Now engaged, Jiro returns to work feeling invigorated and with new ideas. He starts to work again but suddenly has to flee. The secret police are after him for his contact with the strange German man.
He hides out at his boss’ house and continues work on the plane design until he receives a telegram from Naoko’s father that she has had a lung infection. He rushes to her side and they decide that they can’t wait to be married. They must seize what life has given them and be happy.
They return to live with his boss and work on the new plane. Naoko’s health deteriorates slowly but she bravely continues to support her husband’s work. The day of the first test flight arrives. Jiro goes off to work. Naoko declares that she feels better and goes off for a walk. The boss’ wife finds that Naoko has actually left for good. She leaves three letters explaining her decision. She wants to spare her husband the pain of her final days.

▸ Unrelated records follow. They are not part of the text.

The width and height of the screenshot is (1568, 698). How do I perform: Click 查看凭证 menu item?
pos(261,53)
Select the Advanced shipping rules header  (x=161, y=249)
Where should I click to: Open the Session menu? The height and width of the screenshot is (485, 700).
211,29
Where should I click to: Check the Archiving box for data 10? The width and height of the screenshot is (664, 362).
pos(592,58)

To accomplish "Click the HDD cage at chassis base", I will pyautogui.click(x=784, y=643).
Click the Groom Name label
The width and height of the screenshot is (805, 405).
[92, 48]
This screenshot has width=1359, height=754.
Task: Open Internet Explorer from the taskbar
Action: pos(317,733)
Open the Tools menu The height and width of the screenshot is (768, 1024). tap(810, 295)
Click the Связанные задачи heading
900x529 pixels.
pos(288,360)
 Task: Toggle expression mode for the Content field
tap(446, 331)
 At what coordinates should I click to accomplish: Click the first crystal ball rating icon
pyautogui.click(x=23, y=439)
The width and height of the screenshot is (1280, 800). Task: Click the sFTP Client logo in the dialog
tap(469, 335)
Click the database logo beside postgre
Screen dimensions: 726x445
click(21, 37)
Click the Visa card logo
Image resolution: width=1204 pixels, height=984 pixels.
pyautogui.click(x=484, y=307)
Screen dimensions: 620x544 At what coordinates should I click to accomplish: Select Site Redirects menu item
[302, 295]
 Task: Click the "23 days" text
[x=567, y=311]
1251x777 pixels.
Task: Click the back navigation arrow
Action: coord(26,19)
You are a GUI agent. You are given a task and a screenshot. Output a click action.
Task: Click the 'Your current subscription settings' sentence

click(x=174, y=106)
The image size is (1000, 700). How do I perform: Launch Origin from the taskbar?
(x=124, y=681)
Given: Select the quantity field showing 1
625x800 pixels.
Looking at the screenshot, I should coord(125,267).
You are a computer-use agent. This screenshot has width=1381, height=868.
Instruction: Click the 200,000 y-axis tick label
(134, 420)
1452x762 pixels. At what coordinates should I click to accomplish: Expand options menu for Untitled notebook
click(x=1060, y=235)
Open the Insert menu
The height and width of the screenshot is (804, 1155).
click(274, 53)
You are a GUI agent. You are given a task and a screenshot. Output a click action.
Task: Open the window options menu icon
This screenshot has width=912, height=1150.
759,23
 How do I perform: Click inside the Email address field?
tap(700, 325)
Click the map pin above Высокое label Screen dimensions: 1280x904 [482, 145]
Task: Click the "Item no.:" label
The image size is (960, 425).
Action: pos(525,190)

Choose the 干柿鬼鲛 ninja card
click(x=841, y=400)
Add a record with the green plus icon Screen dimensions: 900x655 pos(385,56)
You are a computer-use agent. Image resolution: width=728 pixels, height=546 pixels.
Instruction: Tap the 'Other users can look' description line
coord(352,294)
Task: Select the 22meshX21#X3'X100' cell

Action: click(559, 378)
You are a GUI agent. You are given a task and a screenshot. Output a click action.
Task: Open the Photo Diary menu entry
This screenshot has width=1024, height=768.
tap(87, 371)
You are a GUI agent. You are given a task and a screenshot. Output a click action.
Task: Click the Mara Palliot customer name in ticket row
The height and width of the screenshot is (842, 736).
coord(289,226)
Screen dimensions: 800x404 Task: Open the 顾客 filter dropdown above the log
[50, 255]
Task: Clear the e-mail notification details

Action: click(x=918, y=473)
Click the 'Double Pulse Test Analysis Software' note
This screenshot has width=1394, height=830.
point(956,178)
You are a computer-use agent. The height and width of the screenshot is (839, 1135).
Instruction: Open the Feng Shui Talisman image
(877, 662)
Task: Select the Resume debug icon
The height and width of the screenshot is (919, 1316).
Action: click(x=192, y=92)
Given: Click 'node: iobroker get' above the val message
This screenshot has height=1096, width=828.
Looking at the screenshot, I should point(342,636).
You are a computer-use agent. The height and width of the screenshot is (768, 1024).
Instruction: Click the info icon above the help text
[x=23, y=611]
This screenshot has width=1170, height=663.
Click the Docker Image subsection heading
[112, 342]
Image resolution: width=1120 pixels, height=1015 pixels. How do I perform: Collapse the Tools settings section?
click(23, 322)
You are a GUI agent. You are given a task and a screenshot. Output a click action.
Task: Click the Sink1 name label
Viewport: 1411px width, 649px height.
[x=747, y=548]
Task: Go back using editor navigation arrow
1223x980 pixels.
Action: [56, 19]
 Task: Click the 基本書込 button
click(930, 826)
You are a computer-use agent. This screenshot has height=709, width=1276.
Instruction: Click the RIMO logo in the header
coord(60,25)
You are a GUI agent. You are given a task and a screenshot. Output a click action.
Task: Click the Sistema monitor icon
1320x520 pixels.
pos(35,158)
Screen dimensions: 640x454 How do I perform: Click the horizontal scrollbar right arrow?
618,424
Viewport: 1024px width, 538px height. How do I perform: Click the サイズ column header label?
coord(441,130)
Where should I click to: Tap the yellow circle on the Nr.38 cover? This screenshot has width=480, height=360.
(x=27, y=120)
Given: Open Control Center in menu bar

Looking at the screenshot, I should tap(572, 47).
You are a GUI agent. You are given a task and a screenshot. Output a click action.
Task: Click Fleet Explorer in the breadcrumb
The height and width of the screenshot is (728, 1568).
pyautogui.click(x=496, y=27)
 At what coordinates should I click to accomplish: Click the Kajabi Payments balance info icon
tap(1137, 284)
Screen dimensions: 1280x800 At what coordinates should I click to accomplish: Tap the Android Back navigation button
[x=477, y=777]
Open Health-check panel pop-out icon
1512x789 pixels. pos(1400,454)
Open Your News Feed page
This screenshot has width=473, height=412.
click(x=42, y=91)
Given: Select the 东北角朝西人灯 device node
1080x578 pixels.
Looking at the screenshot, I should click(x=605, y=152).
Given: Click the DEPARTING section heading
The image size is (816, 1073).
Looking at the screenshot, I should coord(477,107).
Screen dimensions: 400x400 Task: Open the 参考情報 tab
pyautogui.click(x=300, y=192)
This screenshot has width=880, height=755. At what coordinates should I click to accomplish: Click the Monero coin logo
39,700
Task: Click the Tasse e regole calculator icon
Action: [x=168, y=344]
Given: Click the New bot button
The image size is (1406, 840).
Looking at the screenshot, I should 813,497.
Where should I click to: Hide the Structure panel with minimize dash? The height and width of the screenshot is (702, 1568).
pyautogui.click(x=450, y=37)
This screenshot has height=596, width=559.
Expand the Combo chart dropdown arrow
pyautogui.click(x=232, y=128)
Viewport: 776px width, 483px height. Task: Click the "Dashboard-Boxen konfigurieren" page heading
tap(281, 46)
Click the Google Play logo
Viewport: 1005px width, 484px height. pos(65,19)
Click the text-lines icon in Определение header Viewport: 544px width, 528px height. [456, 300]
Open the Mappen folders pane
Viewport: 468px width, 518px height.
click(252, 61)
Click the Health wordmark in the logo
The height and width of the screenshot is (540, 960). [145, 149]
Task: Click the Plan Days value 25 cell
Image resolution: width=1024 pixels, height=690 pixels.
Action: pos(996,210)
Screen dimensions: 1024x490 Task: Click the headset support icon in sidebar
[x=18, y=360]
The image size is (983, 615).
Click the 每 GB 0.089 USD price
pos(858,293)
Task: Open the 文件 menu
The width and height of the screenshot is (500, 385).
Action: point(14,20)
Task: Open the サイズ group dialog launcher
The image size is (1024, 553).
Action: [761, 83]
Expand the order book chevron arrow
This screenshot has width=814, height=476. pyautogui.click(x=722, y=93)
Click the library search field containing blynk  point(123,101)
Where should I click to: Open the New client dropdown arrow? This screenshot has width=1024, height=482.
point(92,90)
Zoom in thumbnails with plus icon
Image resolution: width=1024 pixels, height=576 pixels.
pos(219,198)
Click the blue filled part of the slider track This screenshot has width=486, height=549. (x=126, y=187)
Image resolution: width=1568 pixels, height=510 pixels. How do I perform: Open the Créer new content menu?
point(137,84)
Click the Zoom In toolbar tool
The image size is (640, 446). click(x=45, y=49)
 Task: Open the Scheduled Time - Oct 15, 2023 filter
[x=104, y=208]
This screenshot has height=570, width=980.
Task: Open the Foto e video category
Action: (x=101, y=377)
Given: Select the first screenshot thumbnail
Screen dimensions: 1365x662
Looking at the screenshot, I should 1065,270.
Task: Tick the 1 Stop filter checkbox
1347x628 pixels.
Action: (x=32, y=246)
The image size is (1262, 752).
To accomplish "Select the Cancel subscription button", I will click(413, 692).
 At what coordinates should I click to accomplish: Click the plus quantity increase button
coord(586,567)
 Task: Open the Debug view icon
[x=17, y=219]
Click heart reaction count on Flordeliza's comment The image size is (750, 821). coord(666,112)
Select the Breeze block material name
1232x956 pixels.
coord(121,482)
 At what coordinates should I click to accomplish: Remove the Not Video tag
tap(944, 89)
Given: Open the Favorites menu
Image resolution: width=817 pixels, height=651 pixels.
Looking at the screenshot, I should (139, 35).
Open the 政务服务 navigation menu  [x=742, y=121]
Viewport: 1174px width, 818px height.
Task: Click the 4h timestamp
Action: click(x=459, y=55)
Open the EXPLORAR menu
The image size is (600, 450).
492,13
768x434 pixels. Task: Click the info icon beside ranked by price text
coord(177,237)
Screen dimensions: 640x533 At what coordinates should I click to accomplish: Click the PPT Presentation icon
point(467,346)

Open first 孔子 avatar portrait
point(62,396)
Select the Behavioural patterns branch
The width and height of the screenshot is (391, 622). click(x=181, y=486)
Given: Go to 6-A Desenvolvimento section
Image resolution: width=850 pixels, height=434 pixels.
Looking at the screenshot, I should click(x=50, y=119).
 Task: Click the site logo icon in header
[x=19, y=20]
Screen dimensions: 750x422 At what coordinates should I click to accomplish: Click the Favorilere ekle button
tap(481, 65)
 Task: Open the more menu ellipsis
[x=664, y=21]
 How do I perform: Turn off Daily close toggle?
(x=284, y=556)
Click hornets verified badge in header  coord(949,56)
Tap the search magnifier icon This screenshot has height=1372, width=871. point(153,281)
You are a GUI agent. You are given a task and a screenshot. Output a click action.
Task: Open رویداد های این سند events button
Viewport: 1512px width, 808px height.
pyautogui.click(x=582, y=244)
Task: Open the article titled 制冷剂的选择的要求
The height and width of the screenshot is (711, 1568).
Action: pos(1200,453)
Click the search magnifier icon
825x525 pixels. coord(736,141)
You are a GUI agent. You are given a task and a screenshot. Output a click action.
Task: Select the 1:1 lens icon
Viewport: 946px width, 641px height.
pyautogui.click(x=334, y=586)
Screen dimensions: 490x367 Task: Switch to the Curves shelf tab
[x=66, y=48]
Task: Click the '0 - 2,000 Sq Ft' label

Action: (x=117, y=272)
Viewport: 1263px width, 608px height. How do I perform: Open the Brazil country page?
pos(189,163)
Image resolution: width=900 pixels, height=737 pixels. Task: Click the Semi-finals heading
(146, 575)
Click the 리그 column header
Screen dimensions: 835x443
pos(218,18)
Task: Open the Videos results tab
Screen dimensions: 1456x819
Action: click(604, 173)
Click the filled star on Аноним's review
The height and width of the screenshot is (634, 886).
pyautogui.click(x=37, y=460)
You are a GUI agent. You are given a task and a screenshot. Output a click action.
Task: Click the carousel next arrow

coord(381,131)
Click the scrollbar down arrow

At work the new plane takes off and is a success. It is the A5M the direct forerunner of the Zero fighter. As everyone congratulates Jiro he feels a gust of wind and he knows that his wife has passed away.
The story moves forward to 1945. Overhead giant American bombers are laying waste to Japan. The factory has been obliterated and all Jiro can do is look on helplessly. He slips into a dream again and meets Caproni for the last time.
Caproni asks him how he feels now that his dreams have been realized and Jiro reflects that he succeeded in making beautiful planes despite the costs. He sees Naoko in the dream and she promises that she is waiting for him.
The film encapsulates many themes in Miyazaki’s works over time. Not only the flying motif but elements of magic, of living life just for the joy of living, and his disdain for war. Some might argue that a movie about designing a war plane glorifies war but in fact it is seen as doing the opposite.
For me personally, the film touched a chord from my childhood. I was also fascinated by aircraft as a child and spent hours reading technical specifications and looking at pictures and doodling designs for wings and other parts. Alas I was never able to make a go of it but still I do understand the passion to make something beautiful.